Non tutti hanno trovato sistemazione a casa di familiari. Il Comune ha proposto residenze temporanee fuori città, ma alcuni hanno rifiutato per le condizioni di salute in cui versano

Dramma nel dramma, quello che stanno vivendo gli sfollati di via Don Minzoni. Non soltanto nell'esplosione avvenuta ieri è morta una donna – la 66enne Rita Recchione – ma in 29 hanno dovuto lasciare i loro appartamenti in attesa di verifiche da parte dei tecnici del Comune.

In molti, dei nove nuclei familiari residenti nell'edificio dov'è avvenuta la tragedia, hanno raccontato di aver trascorso la notte appena passata in strada, in attesa di un alloggio temporaneo da parte del Comune.

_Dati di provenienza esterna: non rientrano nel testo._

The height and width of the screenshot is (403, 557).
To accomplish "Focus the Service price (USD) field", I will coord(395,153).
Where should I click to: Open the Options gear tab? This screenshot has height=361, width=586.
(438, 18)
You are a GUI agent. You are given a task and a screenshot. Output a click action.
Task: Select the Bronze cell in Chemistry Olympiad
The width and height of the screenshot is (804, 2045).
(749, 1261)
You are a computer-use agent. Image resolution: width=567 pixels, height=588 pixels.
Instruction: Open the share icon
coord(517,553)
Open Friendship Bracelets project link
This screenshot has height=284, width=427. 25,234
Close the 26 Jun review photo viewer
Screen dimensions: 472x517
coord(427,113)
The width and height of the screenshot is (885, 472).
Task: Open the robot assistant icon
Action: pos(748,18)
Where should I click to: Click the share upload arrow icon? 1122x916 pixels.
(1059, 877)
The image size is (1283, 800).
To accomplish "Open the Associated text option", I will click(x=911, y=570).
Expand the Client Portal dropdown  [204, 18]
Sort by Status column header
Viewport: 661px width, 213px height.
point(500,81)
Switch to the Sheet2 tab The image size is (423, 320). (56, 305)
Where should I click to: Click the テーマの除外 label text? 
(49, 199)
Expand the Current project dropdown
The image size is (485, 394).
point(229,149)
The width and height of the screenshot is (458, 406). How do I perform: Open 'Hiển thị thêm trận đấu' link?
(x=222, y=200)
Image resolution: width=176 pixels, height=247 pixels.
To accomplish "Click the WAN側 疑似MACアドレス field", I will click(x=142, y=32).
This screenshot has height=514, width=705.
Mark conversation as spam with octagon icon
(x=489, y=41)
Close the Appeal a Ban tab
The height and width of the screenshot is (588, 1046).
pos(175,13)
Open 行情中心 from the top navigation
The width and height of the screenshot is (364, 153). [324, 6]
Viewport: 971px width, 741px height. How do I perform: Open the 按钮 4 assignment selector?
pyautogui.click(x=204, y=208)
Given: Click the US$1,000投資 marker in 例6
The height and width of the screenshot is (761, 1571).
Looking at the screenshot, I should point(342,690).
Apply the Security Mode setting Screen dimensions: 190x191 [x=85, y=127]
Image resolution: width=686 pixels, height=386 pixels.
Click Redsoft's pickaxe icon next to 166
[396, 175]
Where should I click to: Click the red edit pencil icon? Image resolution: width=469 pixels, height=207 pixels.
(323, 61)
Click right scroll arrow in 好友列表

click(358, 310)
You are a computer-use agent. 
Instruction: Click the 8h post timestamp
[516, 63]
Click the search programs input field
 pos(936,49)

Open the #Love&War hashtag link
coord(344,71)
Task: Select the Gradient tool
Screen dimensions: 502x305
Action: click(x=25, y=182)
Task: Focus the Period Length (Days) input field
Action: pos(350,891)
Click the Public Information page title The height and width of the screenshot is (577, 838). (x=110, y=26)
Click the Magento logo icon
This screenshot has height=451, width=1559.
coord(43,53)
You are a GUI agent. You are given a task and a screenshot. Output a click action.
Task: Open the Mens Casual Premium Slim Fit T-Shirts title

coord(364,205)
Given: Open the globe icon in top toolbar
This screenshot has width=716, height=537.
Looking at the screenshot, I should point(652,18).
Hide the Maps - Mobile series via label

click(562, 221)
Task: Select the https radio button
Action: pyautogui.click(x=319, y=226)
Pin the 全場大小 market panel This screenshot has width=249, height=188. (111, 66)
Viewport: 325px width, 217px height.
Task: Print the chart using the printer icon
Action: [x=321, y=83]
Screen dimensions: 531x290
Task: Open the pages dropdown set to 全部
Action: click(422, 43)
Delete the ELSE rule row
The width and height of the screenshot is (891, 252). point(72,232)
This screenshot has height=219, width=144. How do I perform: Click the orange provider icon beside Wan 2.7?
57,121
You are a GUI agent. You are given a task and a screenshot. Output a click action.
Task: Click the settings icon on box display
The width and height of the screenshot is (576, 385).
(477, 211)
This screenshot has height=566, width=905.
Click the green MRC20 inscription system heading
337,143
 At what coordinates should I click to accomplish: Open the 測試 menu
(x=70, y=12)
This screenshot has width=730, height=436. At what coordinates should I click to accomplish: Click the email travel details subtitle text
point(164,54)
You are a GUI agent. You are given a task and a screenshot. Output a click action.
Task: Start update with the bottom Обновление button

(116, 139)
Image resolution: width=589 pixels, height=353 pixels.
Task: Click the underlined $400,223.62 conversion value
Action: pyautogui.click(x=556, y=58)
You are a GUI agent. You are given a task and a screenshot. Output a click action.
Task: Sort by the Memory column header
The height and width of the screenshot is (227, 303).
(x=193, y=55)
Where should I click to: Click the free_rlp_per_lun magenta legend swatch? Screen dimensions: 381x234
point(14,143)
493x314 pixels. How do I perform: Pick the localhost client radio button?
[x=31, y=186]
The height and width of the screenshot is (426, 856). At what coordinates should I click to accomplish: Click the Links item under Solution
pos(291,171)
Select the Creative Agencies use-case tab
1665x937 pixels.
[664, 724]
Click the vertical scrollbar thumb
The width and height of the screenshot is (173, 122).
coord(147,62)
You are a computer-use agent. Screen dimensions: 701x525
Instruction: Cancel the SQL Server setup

Le condizioni di salute dei due feriti

Alcuni riferiscono di aver ricevuto dall'amministrazione la proposta di una residenza fuori città, ma di non avere la possibilità di trasferirsi momentaneamente lì a causa delle precarie condizioni di salute in cui versa.

L'idea dei residenti sarebbe quella di fare subito ritorno a casa loro. Tra i 29 sfollati, anche numerosi bambini ed anziani.